GPU-Acceleration of Sequence Homology Searches with Database Subsequence Clustering
Author(s) -
Shuji Suzuki,
Masanori Kakuta,
Takashi Ishida,
Yutaka Akiyama
Publication year - 2016
Publication title -
plos one
Language(s) - English
Resource type - Journals
SCImago Journal Rank - 0.99
H-Index - 332
ISSN - 1932-6203
DOI - 10.1371/journal.pone.0157338
Subject(s) - computer science , parallel computing , cuda , general purpose computing on graphics processing units , sequence database , subsequence , cluster analysis , central processing unit , graphics , sequence alignment , computational science , computer graphics (images) , operating system , peptide sequence , artificial intelligence , mathematics , biology , mathematical analysis , biochemistry , bounded function , gene
Sequence homology searches are used in various fields and require large amounts of computation time, especially for metagenomic analysis, owing to the large number of queries and the database size.

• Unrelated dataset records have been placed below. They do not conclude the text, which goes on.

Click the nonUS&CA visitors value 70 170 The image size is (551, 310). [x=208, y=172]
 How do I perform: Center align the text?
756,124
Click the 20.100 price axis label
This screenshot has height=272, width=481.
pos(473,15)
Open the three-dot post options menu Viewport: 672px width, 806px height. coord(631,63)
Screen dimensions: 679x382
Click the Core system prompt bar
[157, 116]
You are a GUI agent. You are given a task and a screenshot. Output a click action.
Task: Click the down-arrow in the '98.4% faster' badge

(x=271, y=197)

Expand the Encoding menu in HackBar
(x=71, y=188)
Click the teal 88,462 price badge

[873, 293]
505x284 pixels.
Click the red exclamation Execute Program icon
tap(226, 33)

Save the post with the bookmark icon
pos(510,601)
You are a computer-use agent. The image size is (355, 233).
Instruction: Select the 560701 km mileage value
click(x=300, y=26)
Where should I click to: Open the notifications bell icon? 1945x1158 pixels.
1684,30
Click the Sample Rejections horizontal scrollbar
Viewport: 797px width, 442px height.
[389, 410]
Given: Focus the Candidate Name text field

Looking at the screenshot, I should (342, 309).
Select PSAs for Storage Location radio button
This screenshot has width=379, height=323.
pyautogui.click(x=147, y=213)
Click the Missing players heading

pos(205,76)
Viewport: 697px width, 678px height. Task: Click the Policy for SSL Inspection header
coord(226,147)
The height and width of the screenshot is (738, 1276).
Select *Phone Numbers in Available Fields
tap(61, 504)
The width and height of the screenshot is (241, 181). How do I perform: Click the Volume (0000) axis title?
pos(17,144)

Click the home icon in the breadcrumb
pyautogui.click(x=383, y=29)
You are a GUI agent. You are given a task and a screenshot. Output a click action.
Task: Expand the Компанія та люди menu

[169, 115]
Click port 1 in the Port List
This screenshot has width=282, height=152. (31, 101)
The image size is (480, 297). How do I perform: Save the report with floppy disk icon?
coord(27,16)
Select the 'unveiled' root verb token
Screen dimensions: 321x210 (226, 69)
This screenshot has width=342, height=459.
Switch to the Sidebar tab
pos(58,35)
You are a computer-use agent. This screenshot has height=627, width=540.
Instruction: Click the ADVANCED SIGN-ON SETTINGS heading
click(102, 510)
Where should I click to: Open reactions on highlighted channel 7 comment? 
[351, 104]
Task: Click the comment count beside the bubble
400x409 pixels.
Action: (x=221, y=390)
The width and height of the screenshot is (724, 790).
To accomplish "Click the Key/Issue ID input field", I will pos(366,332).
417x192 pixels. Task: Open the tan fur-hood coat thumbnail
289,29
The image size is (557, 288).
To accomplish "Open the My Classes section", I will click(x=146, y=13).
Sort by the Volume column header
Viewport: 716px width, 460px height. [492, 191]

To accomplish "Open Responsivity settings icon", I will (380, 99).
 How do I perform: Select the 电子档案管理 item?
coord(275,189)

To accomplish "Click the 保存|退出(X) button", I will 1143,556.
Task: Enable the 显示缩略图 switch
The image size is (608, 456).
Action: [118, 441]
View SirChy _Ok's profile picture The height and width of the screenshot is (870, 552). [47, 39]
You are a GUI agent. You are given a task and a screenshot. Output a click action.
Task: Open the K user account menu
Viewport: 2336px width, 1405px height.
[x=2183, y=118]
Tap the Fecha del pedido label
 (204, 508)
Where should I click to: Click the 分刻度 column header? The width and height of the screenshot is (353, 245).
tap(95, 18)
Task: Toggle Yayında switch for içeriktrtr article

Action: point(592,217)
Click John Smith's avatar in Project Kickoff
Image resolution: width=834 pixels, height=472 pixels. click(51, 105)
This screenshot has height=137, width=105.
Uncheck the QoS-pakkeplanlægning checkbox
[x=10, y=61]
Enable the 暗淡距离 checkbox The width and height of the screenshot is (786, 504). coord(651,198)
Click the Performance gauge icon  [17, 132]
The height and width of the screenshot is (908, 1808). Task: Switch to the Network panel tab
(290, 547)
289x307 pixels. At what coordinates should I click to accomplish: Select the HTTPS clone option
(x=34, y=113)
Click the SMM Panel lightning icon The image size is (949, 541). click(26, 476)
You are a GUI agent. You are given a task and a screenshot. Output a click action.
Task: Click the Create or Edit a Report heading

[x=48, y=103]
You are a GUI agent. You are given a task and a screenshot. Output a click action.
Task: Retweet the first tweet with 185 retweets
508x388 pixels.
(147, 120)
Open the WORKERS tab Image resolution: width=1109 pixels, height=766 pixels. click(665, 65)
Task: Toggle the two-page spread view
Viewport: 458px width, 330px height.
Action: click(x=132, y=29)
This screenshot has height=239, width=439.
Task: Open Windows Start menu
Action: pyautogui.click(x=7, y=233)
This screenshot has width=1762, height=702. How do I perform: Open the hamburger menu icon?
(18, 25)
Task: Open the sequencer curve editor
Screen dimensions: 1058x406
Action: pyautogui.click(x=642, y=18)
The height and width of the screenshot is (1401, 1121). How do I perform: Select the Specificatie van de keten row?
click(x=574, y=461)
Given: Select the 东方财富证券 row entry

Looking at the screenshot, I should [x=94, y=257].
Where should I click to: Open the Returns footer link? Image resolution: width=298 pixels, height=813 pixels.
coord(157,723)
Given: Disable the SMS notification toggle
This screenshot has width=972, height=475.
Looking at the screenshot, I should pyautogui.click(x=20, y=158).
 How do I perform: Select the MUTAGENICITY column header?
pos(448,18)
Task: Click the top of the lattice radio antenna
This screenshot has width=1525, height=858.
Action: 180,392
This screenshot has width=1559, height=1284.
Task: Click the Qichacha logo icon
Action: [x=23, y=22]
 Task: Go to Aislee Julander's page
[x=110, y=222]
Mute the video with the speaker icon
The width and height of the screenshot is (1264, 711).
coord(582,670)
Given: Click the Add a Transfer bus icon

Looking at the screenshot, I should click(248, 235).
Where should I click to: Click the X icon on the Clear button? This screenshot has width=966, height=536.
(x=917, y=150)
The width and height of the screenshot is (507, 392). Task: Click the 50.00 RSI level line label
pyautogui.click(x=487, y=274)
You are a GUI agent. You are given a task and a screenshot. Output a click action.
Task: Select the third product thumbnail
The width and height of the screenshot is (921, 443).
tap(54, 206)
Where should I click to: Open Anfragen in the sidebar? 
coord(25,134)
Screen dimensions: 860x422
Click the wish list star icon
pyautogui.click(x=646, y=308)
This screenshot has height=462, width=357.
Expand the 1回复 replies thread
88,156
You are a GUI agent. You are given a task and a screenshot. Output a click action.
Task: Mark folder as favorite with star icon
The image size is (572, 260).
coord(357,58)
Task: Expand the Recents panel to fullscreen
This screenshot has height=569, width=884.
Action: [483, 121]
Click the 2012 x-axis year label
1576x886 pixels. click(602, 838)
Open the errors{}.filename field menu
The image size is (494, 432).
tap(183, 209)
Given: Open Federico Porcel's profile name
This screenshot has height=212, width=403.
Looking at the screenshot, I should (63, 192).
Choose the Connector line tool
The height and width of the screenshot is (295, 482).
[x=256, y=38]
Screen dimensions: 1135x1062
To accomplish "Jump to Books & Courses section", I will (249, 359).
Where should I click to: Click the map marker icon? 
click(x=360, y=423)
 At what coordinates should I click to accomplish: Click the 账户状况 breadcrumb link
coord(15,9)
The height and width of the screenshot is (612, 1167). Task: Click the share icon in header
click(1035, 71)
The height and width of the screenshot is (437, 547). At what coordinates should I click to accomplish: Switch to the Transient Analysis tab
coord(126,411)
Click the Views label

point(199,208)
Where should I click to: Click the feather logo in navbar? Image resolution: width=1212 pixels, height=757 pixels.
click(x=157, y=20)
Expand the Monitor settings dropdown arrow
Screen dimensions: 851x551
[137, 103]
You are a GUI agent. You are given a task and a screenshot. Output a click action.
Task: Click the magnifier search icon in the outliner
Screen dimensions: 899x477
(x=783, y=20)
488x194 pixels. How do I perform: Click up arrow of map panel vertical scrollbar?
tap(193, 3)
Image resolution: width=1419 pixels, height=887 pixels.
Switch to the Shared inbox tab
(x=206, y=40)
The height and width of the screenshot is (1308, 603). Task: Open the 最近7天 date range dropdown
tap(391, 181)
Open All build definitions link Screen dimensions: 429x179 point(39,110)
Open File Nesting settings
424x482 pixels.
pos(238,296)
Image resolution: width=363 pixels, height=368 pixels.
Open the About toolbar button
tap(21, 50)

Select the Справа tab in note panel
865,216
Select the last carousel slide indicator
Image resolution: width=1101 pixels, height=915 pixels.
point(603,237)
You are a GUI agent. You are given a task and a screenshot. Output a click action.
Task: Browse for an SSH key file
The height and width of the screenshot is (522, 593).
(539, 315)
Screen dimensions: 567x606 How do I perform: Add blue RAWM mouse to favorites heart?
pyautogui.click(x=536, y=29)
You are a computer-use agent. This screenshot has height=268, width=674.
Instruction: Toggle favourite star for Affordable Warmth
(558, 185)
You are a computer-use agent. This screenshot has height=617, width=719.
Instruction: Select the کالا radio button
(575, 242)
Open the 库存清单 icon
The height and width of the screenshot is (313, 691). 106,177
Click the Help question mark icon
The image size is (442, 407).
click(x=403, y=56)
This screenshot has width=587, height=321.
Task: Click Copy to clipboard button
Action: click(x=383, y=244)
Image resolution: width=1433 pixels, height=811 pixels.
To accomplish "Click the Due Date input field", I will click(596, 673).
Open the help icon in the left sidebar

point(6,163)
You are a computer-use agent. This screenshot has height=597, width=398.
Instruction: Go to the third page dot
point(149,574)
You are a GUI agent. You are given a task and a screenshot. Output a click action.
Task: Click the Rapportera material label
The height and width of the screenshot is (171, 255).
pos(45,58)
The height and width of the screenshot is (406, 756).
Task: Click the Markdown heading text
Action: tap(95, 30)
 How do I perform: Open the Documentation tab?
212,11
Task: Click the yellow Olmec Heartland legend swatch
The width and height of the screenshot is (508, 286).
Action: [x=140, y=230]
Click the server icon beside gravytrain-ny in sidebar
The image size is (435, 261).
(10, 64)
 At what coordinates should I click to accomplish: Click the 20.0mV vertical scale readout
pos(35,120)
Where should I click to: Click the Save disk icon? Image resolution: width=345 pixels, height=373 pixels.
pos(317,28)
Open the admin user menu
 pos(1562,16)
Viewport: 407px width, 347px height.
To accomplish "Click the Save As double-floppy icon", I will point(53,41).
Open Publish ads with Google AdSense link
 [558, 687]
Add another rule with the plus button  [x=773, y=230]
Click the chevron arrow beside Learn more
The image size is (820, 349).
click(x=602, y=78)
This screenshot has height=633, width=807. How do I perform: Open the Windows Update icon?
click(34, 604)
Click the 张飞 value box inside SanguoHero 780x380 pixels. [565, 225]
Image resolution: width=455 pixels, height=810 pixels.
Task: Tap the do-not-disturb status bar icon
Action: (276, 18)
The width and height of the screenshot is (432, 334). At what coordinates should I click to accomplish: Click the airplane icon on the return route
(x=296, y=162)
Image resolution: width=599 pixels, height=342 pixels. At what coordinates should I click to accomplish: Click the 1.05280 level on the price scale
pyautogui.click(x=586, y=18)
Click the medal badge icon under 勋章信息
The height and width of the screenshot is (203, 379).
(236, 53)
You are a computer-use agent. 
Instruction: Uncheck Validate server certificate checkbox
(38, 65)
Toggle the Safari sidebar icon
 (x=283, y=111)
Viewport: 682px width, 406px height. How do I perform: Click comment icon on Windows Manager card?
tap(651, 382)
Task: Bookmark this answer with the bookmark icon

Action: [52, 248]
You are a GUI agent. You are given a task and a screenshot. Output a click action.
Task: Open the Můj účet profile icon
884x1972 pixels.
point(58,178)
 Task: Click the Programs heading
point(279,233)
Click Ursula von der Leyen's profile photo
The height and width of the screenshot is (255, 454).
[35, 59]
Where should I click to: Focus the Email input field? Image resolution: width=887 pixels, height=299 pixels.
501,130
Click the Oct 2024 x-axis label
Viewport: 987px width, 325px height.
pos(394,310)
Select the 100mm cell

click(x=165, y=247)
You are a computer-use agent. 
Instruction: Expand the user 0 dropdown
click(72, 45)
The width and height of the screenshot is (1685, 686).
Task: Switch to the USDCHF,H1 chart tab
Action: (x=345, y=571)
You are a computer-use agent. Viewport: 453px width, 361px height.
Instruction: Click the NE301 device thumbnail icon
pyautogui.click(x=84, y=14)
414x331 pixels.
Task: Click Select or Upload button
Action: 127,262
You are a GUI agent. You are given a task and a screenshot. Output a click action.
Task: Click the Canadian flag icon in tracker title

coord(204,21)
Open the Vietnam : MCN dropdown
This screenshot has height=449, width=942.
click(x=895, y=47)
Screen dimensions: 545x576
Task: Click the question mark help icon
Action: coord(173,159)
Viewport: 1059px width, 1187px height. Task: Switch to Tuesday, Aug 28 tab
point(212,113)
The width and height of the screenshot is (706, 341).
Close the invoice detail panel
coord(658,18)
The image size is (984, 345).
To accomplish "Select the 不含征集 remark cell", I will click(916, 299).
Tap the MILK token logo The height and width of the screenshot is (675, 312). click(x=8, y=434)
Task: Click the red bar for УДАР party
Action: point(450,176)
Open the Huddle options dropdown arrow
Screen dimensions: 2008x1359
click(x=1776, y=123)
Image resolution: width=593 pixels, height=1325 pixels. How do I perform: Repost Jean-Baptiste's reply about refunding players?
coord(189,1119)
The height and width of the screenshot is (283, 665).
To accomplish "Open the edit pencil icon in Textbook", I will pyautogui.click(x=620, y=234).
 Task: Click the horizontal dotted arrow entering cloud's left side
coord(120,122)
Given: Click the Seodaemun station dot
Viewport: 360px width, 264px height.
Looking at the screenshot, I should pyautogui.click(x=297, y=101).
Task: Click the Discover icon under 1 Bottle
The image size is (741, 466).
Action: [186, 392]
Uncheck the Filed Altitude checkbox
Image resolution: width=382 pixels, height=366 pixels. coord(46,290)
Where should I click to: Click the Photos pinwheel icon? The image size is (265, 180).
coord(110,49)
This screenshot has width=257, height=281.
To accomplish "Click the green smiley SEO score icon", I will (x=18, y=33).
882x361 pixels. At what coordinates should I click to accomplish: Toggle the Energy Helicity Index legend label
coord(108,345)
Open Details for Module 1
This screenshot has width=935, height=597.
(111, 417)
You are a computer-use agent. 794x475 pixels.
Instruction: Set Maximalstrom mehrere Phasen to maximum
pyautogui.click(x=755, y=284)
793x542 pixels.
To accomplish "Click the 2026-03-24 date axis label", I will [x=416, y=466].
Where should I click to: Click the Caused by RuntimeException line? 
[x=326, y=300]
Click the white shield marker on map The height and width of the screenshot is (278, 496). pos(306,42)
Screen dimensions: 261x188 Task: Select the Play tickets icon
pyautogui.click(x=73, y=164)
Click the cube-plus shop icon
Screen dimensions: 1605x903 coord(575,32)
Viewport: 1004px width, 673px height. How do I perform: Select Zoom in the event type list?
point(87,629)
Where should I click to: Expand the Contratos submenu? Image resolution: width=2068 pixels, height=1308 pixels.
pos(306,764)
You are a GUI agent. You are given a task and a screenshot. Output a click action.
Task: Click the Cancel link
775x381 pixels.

To accelerate computing analyses, graphics processing units (GPUs) are widely used as a low-cost, high-performance computing platform. Therefore, we mapped the time-consuming steps involved in GHOSTZ, which is a state-of-the-art homology search algorithm for protein sequences, onto a GPU and implemented it as GHOSTZ-GPU. In addition, we optimized memory access for GPU calculations and for communication between the CPU and GPU. As per results of the evaluation test involving metagenomic data, GHOSTZ-GPU with 12 CPU threads and 1 GPU was approximately 3.0- to 4.1-fold faster than GHOSTZ with 12 CPU threads. Moreover, GHOSTZ-GPU with 12 CPU threads and 3 GPUs was approximately 5.8- to 7.7-fold faster than GHOSTZ with 12 CPU threads.